In the slick-paced, tough-talking, hard-hitting novel Poughkeepsie Shuffle, the lure of money and power draws a fresh-out-of-prison car thief back to a life of crime and caught up in a violent and bloody gun-running operation.
Set in Toronto in the mid-1980s, this crime caper about small-time arms-runners, rival gangs, and organised crime networks is the sixth standalone novel from top Canadian crime writer Dietrich Kalteis, author of the notable books Triggerfish and Zero Avenue.
Before becoming a successful novelist, Kalteis started out as a short story writer in 2009, having fifty tales published in numerous popular literary magazines, including the Lowestoft Chronicle. His debut novel, Ride the Lightning, won a bronze medal at the 2015 Independent Publisher Book Awards for best regional fiction and was hailed as one of the best Vancouver crime novels.
His latest work, featuring a pack of fierce lowlifes all shooting for the high life, is centred on a somewhat likeable fifty-year-old ex-con named Jeff Nichols. Soon after Jeff’s release from Don Jail, having served an 18-month stretch for stealing cars, he is persuaded by a former prison inmate to work for Ted Bracey, the no-good owner of a used car lot in Toronto.
What Jeff doesn’t tell his long-time girlfriend, Ann - who has stayed with him while he served his prison sentence in the hope that they will one day have kids and own a home - is that the company is a front for a criminal operation covertly transporting automatic weapons over the Canadian border.
Ignoring Ann’s pleas for him to get a regular job and adjust to suburban life, Jeff buys into Ted’s promise of easy money and rapid promotion and convinces himself that his ‘days of bum deals and scratching a living’ are over.
His high-risk job offers no salary except a twenty-five percent commission on sales, the threat of getting shot or dismembered, and the excellent potential for a return to prison.
Ted’s operation involves buying cars at auctions in upstate New York and employing a crew in Poughkeepsie to hide pistols in sealed bags in the gas tanks,and weld cells under the chassis of the cars, packing them with Uzis. They then put the cars on a trailer and ship them north.

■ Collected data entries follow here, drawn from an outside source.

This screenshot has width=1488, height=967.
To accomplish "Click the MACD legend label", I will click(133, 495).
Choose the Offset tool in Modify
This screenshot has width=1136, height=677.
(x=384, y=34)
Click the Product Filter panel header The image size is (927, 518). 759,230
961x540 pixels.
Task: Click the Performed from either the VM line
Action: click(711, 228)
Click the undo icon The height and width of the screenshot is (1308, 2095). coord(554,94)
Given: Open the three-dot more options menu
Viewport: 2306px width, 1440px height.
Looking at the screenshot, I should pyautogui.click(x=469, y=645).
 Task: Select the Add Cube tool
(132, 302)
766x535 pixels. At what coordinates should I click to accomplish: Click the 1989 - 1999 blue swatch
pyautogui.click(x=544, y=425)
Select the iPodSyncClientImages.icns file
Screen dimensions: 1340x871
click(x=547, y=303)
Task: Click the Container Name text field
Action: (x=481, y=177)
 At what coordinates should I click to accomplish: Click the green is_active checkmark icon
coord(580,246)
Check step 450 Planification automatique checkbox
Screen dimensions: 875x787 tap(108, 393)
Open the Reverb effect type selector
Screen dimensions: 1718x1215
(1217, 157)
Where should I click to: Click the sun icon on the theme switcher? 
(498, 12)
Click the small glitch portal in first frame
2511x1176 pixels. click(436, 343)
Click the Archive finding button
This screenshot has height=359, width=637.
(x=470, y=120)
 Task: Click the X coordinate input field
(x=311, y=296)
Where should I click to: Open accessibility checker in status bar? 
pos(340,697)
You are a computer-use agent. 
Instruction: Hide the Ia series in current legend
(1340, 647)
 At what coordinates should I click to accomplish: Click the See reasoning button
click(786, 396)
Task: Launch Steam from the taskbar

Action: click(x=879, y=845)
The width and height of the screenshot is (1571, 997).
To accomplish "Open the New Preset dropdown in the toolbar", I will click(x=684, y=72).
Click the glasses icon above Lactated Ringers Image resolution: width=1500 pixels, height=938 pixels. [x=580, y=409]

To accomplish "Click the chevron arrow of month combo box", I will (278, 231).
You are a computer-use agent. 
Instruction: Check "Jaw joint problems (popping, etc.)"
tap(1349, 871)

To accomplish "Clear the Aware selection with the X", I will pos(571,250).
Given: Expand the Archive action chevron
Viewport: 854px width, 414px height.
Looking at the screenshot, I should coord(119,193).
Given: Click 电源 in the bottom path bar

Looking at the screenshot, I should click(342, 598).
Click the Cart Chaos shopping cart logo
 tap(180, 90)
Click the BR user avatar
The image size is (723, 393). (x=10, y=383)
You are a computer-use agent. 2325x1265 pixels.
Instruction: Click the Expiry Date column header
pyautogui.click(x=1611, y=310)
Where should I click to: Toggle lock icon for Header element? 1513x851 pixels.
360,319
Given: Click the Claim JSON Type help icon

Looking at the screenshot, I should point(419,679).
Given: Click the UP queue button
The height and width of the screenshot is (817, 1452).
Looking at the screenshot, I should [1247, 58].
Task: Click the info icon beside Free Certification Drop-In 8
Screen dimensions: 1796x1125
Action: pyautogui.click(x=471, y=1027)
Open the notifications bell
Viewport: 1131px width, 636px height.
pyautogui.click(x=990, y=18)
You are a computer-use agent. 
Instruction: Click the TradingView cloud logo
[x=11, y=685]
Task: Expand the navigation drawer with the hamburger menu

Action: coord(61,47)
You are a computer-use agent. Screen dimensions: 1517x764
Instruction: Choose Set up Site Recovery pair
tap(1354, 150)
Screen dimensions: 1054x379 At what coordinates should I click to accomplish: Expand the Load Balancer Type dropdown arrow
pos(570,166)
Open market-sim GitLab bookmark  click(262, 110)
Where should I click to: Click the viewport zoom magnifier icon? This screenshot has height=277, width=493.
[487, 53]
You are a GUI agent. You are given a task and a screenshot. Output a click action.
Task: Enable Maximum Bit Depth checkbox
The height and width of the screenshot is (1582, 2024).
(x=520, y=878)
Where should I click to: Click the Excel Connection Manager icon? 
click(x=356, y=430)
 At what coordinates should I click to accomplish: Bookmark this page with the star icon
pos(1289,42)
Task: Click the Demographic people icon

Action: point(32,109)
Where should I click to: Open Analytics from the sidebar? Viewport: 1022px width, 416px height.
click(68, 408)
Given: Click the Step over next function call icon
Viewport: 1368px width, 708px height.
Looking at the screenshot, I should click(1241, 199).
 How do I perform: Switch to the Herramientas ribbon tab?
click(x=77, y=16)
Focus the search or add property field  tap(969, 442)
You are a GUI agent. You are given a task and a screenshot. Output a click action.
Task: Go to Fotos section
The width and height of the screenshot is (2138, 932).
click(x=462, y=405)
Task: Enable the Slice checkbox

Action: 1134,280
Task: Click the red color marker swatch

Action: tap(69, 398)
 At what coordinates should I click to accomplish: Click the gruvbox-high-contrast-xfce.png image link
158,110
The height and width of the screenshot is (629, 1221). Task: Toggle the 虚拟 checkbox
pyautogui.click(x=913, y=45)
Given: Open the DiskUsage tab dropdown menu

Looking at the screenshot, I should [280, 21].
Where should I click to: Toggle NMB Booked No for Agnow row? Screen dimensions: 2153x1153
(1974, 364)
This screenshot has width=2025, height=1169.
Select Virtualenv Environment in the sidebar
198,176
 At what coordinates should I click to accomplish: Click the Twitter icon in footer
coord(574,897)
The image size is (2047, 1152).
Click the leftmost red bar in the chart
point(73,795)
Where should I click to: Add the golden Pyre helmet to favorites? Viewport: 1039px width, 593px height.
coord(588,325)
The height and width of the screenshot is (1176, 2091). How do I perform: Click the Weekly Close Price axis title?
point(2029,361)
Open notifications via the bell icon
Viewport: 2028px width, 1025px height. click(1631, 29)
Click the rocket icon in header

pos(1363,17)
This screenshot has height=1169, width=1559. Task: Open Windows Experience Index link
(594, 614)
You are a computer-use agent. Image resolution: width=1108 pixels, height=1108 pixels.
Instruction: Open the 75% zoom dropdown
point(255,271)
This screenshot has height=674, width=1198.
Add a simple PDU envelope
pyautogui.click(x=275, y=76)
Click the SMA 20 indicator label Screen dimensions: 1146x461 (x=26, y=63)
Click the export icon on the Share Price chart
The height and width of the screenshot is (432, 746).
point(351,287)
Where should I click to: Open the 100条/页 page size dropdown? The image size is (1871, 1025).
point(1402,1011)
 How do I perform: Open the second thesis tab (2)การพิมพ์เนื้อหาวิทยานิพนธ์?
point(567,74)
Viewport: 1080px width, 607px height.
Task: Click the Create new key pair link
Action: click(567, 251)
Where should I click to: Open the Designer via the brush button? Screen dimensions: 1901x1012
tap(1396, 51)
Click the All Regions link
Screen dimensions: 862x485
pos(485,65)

Unfortunately, Ted’s customers, the Bent Boys, have been blasting up his AutoPark, thieves posing as inspectors have jacked one of his trailers at the Beamsville Scales and stolen three-dozen guns, and the police are tracing weapons he supplied that were used in nine recent gang killings.
Ted has also fallen behind on his payments to a loan shark named Malcolm Rocca who put up the cash for Ted’s smuggling enterprise and is now ‘getting serious’ about collecting it back.
Earlier, two of Rocca’s vicious thugs, Egg and Bunny, kidnapped Robbie, Ted’s lead salesman, and clipped off his finger with a pair of garden pruners. Now they want to use their pruners on Robbie’s replacement, Jeff, as a further warning message to Ted to pay up.
Only, Ted doesn’t seem overly concerned by the threats. In fact, he has ambitions to get Rocca and his henchmen out of the way altogether, no matter what the risk or the consequences.
Given a $2500 cash gift, his own office, an automatic pistol, tailored suits, and allowed to steer the boss’s 36-footer yacht, for Jeff there is no turning back. Flush with cash and on the rise, he becomes firmly rooted in Ted’s organisation and powerless to escape an inevitable decline into violence, bloodshed, savagery, and a perpetual life of crime.
Full of jaw-smacking fistfights, rip-roaring car chases, and gun-blazing gang battles, Poughkeepsie Shuffle delivers a mighty thump of thrills and spills, and carloads of mean-tempered sons of bitches.